# Cavs sign Jamario Moon to offer sheet



## Damian Necronamous (Jun 10, 2002)

Great signing if the Heat don't match. It can't be for too much money, though, so they might. He'd really give them a pretty complete bench.

PG: Mo Williams...Daniel Gibson
SG: Delonte West...Anthony Parker...Tarence Kinsey
SF: LeBron James...Jamario Moon...Danny Green
PF: Anderson Varejao...J.J. Hickson
C: Shaquille O'Neal...Zydrunas Ilgauskas...Darnell Jackson


----------



## E.H. Munro (Jun 22, 2004)

They still have the worst SG depth in the NBA. Their starter is, at best, an NBA backup, and 6'2" to boot. That killed them in the ECF last year.
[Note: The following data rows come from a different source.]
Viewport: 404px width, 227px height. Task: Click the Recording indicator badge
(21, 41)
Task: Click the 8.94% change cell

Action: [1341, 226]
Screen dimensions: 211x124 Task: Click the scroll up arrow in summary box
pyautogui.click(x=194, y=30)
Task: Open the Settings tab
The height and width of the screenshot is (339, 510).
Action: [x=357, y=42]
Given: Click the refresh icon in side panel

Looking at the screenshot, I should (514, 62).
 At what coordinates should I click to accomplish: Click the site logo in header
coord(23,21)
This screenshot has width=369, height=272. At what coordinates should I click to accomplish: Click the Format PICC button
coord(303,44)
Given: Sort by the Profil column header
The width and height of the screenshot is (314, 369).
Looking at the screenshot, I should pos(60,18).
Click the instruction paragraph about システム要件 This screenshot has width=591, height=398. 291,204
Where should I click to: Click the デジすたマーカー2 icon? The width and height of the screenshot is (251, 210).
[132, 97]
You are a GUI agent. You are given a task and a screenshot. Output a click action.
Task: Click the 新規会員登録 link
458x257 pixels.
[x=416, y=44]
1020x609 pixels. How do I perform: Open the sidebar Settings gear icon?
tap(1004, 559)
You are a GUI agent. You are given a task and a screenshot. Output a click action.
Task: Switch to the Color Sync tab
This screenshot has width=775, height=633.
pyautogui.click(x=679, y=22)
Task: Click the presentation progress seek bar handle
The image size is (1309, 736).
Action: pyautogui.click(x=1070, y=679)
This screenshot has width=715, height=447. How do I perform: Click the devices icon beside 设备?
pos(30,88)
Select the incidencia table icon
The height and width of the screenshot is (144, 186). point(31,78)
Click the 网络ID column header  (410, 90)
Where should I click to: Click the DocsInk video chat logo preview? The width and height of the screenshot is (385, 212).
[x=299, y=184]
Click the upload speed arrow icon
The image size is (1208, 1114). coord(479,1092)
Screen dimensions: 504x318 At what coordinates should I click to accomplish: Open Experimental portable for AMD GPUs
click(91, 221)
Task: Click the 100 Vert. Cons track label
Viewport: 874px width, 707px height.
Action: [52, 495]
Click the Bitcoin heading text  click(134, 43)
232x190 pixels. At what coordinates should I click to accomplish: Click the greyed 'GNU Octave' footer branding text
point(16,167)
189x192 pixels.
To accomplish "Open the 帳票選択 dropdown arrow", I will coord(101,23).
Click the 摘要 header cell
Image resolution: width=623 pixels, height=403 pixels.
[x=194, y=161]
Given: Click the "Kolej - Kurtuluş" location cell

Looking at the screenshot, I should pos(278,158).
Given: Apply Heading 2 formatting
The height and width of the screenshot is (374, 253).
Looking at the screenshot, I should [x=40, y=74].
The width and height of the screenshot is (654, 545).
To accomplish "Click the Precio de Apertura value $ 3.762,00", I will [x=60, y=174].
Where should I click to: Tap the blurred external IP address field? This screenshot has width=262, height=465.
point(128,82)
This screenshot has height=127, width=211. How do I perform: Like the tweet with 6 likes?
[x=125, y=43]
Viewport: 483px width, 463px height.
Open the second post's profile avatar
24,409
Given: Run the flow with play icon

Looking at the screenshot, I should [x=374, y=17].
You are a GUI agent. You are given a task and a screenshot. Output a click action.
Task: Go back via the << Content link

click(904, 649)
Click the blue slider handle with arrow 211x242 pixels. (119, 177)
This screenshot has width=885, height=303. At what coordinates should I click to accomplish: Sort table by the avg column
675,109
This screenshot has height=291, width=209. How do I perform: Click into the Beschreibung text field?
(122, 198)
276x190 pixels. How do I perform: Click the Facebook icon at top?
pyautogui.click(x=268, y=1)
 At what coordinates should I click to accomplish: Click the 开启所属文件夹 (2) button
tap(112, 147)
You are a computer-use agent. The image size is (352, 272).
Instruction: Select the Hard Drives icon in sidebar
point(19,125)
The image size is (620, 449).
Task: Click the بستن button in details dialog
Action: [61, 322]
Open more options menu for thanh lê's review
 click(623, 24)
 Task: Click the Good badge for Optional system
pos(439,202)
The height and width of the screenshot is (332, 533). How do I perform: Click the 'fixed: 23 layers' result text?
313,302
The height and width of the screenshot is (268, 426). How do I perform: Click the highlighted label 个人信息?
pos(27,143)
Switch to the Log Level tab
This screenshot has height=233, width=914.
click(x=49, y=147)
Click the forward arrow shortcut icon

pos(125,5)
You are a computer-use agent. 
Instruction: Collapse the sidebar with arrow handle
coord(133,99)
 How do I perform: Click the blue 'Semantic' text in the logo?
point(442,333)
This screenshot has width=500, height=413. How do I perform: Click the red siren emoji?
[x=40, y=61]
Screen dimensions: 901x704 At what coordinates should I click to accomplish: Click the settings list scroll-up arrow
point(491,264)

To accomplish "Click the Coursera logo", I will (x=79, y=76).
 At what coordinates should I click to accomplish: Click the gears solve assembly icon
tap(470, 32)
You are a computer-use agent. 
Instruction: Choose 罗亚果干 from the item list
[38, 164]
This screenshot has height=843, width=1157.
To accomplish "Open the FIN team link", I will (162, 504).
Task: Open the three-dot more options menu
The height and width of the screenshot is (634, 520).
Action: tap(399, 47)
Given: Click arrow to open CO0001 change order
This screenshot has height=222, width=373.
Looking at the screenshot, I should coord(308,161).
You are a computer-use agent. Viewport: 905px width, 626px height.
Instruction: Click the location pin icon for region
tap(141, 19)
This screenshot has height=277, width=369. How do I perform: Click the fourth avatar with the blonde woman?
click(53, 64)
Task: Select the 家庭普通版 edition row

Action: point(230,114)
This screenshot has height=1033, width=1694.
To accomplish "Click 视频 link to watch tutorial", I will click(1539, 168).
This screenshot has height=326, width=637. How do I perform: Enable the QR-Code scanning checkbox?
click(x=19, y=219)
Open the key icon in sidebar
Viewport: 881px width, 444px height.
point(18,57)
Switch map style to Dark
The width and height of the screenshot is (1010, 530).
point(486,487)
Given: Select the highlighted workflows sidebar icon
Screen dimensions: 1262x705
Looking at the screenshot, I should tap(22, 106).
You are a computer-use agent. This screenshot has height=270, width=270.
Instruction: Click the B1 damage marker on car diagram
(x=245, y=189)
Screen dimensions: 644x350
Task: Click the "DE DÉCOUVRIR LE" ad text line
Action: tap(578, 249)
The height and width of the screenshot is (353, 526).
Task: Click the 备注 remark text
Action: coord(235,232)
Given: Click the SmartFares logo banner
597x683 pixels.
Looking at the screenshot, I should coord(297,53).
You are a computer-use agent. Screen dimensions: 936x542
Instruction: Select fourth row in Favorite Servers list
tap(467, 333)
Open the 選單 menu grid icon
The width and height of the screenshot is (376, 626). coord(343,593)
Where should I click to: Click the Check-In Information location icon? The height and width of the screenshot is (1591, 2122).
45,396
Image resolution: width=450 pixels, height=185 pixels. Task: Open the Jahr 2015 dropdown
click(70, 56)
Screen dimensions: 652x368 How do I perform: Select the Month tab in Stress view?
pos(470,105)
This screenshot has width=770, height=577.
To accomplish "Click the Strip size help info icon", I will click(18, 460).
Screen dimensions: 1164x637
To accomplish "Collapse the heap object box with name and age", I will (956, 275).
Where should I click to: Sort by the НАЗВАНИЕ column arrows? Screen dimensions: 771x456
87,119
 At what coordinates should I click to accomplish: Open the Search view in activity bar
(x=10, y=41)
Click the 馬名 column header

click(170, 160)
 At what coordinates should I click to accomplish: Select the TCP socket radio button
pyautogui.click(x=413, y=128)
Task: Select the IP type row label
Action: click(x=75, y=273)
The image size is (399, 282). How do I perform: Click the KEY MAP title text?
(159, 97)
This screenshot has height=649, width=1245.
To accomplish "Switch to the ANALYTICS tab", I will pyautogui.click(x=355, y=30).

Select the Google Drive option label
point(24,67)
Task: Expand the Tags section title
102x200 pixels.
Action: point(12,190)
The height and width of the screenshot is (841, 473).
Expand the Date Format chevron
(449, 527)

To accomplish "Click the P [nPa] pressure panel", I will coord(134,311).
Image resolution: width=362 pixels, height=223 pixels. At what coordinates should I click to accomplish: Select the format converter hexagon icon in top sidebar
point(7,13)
And the situation won't improve any this year given that Boston's SG is 6'5" and Orlando's 6'6".


----------



## TheBowski (Jun 12, 2002)

I get the feeling Parker will start and West will be the 6th man. Parker should do fine since all he has to do is defend and shoot open jumpers.


----------



## vinsanity77 (May 1, 2006)

ehmunro said:


> They still have the worst SG depth in the NBA. Their starter is, at best, an NBA backup, and 6'2" to boot. That killed them in the ECF last year. And the situation won't improve any this year given that *Boston's SG is 6'5" and Orlando's 6'6"*.


not to mention, "Boston's 6'5" SG and Orlando's 6'6" SG" is none other than Ray Allen and Vince Carter


----------